I've been suffering from mood swings, low mood, depression and anxiety for quite a number of years and I've had a hard time with my doctors about it.
November 2011 - I was found to have an underactive thyroid but the doctors did not put me on medication. A few months after this, my neck swelled up and I had trouble swallowing. The doctor referred me to a counselor and diagnosed me with generalised anxiety and anorexia.
May 2013 - I was properly diagnosed with hypothyroidism and put on thyroid medication but I've not felt any different. If anything the only thing that has changed is that I no longer have constipation. I still have fatigue, depression, muscle cramps and mood issues to this day. On top of that I have lost a bit of weight.
Present - Now that my TSH is coming back normal and that my antibodies are now reduced most of the doctors I see now have reason to believe I have something more psychological. I have been put on Citalopram and have been on this since February but I've not noticed any change. The doctor I have seen has said they can look at alternatives if the Citalopram has not made a huge difference and I'm now worried as to what next they'll do with me. I already see a counselor who is helping me with the OCD issues I have and he has said it's very difficult to differentiate between psychological depression and depression that is caused by something like hypothyroidism.
I feel so alone with this right now. I did have a really good support network on the thyroid support forum but due to a misunderstanding I have now lost this support. My boyfriend wants to understand but has trouble with it and my grandparents now think I've ended up like this because of my diet.

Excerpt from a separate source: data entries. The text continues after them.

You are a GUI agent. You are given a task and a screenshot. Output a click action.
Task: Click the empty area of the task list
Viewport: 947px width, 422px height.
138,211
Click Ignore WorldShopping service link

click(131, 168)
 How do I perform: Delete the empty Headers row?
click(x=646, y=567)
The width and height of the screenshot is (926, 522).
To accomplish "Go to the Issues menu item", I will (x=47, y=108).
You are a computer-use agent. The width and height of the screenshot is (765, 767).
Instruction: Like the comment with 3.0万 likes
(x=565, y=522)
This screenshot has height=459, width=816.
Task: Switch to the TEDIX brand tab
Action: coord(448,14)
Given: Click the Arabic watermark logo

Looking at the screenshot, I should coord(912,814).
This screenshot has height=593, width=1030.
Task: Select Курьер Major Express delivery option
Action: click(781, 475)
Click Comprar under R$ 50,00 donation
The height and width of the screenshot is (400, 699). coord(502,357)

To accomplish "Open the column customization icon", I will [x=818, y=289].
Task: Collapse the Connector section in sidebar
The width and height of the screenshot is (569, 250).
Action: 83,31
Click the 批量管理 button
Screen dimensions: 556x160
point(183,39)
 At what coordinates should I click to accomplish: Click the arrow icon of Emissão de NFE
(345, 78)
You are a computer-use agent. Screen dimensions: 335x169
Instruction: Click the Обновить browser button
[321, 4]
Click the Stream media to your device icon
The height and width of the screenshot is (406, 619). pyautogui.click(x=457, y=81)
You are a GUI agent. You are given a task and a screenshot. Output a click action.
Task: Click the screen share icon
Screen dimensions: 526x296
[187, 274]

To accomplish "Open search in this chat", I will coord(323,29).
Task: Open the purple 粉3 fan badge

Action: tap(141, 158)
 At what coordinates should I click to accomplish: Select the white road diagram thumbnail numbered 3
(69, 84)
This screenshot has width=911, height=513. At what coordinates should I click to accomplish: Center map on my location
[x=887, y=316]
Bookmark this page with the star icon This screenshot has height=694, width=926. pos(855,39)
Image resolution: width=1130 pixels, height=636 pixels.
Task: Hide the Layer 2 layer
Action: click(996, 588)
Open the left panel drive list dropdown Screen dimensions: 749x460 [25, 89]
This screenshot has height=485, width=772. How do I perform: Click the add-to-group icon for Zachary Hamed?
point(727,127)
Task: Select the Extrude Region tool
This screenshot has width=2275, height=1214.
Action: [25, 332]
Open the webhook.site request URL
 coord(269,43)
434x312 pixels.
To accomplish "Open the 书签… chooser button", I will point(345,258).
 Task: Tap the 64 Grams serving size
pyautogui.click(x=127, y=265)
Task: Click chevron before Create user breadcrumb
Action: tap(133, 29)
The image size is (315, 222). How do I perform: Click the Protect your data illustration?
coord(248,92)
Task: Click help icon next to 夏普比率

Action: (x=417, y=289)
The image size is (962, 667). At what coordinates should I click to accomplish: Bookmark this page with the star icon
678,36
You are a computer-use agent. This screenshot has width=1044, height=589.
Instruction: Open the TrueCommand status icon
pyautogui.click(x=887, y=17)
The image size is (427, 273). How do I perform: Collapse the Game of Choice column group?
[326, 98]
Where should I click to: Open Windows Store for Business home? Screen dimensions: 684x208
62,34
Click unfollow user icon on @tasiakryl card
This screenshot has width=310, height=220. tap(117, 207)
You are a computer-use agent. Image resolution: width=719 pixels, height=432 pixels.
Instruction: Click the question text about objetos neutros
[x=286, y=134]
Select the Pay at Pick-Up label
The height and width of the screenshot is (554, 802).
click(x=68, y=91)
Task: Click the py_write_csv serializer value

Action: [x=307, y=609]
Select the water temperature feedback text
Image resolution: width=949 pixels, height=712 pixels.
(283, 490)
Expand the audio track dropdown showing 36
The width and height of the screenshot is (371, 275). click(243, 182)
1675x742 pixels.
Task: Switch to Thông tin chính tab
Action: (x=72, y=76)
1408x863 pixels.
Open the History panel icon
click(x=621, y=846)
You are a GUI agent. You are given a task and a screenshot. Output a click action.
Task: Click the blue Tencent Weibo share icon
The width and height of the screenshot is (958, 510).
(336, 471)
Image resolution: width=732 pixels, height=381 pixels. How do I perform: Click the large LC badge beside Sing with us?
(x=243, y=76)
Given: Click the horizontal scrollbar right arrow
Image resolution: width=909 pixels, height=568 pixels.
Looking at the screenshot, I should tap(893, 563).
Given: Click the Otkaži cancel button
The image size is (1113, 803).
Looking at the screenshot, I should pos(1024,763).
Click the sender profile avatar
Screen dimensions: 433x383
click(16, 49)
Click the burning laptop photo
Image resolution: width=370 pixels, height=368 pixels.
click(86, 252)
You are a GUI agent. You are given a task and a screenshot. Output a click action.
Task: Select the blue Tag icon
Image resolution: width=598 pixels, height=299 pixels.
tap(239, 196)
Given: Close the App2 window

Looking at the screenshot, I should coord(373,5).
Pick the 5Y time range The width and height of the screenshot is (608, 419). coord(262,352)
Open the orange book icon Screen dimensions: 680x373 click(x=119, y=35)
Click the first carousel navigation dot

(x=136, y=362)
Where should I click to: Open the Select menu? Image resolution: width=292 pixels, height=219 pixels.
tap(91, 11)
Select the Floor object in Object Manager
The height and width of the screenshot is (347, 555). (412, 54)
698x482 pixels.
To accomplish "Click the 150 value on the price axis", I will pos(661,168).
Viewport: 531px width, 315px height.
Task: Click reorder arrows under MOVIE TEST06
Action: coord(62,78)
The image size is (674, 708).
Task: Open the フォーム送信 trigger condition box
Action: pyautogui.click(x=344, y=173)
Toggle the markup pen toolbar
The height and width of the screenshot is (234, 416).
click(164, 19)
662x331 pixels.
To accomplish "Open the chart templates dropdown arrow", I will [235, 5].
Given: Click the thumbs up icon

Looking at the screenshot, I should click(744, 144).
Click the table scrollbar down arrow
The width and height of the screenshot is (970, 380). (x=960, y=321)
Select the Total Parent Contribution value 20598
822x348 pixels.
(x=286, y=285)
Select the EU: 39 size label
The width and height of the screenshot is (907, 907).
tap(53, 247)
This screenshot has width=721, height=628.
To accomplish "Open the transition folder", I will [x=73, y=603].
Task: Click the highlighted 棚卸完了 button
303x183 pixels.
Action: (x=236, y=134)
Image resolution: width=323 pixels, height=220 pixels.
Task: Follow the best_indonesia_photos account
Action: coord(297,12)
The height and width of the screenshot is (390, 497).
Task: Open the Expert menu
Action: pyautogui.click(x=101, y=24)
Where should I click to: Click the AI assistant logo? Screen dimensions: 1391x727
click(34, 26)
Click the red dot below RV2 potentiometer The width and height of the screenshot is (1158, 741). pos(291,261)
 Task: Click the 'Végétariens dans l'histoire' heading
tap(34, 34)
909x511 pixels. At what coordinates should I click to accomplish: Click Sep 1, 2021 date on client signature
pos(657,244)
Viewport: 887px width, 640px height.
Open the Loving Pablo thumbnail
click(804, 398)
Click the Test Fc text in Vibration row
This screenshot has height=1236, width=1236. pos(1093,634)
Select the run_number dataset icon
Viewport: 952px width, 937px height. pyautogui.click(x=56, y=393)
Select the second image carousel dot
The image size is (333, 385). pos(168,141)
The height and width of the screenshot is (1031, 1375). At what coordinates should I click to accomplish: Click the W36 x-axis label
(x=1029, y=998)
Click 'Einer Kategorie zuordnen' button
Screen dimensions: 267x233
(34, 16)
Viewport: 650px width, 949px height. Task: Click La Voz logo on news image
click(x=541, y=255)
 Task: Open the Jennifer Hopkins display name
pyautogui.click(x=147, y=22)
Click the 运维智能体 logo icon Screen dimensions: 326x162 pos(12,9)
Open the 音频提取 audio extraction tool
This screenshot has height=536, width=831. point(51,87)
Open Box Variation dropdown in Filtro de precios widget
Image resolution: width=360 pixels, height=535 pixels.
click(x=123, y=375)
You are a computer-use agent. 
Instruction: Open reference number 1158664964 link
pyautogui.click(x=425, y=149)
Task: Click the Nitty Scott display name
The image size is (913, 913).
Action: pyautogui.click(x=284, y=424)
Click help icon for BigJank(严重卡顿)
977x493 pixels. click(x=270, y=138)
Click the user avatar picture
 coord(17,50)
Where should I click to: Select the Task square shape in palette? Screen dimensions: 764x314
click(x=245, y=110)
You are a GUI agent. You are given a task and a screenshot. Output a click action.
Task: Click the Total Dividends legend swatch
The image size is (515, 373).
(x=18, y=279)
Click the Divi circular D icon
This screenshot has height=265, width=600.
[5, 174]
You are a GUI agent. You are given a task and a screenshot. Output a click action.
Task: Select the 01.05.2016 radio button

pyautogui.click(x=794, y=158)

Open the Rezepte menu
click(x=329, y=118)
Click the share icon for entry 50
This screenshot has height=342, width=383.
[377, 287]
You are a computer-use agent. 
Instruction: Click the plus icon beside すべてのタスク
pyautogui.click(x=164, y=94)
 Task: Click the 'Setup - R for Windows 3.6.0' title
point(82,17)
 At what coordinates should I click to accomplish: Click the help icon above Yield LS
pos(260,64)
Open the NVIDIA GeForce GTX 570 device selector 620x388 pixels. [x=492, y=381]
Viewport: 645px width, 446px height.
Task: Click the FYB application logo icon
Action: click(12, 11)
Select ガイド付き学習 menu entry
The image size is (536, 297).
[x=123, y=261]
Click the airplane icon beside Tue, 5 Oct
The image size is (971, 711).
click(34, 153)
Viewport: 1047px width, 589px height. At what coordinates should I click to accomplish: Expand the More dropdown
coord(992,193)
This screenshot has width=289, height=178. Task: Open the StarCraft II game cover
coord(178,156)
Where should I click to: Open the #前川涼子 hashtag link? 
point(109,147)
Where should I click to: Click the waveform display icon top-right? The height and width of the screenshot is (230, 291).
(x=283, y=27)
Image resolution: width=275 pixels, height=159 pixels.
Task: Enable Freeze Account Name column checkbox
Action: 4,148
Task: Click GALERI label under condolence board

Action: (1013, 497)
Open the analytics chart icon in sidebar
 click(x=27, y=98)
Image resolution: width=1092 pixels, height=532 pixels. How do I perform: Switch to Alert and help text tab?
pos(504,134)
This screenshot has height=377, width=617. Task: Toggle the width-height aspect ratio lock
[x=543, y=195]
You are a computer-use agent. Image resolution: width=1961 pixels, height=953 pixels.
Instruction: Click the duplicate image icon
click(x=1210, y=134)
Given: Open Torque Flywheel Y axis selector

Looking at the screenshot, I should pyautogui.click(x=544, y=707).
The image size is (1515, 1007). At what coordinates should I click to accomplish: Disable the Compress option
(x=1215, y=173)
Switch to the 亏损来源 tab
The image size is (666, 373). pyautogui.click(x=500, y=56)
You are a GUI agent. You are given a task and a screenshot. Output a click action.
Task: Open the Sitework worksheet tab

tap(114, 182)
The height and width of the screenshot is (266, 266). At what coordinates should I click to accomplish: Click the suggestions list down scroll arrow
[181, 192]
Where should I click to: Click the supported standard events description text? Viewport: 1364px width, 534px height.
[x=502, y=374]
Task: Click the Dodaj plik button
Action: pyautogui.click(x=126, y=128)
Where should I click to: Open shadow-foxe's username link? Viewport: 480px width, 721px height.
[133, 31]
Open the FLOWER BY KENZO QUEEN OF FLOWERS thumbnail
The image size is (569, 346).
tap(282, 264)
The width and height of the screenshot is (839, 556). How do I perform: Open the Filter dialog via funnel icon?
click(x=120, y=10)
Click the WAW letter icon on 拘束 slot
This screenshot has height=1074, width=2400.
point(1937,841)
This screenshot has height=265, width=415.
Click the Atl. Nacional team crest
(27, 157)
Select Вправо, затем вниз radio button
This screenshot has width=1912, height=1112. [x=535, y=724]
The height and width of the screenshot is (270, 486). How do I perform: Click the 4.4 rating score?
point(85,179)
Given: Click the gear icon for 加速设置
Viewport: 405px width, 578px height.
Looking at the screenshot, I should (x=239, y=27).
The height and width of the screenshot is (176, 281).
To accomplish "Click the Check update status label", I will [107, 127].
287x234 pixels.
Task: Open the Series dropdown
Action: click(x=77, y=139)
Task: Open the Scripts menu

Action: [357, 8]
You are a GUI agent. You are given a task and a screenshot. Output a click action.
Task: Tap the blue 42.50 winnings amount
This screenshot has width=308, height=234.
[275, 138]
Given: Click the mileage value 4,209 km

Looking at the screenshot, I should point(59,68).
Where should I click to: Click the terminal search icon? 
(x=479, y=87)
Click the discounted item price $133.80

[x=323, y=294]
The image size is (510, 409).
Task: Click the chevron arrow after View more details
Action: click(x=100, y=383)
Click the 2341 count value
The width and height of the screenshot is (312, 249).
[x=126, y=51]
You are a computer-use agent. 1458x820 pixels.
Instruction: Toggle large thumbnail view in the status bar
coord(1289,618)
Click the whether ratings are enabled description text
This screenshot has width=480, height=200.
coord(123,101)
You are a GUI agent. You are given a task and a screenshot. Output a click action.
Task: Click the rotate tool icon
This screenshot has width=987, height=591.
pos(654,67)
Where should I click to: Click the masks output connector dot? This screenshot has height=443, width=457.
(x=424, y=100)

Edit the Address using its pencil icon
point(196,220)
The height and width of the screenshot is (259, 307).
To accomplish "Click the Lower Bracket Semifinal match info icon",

Hello, I live in the UK too. If the Citalopram is not easing your depression have you asked if you could maybe try another anti depressant. Some help us, and others dont. It is a matter of find the one that help us. Also, what works for one person, does not always help another.
As your thyroid issues seem to have stabilised, do you think depression is caused by that problem. I am glad you are getting help from a counsellor.
Of course it is not in your head. Such a shame you have lost support in the thyroid group. I am glad you have a boyfriend who is helping you through this. It is difficult for people who have not had depression to understand. Hopefully you will get support here on the depression site.
Do you have an eating problem? Why do your grandparents think your problem is due to your diet? I expect they just want to help, but don't know how.
When you next see your doctor, ask if it is worth changing your depression medication.
You are not alone, we will support you all we can.
I was given the impression by the doctor that Citalopram was the only anti-depressant that would help. But the doctor I now see - who happens to be my usual doctor - is thinking about offering me alternatives. I don't know if that means other forms of therapy such as CBT, etc. but she has more or less accepted I have an autoimmune form of thyroiditis known as Hashimoto's.
I don't think I have an eating problem. I eat a lot and never put any weight on but I don't make myself sick. I am in the underweight category for my age and height which is worrying me, even more so since the thyroid medication is meant to restore thyroid function and in effect decrease my weight all the more. That is my theory.
My grandparents are under the impression that because I am deficient in several vitamins and minerals that means my diet is the cause of why I am now hypothyroid.
I saw my doctor today and she has said if my low mood has not resolved in 4 weeks to see her again.
Hello, I am glad the doctor is listening to you. See how you go over the next four weeks before you see her again. If your depression is still bad, then probably she will change you to another anti depressant.
Seems to me you are eating properly, but must be difficult for you to deal with the Hashimotos. I do hope the weight problem is resolved.
Keep in touch. Take care. Let me know what your doctor suggests when you see her again.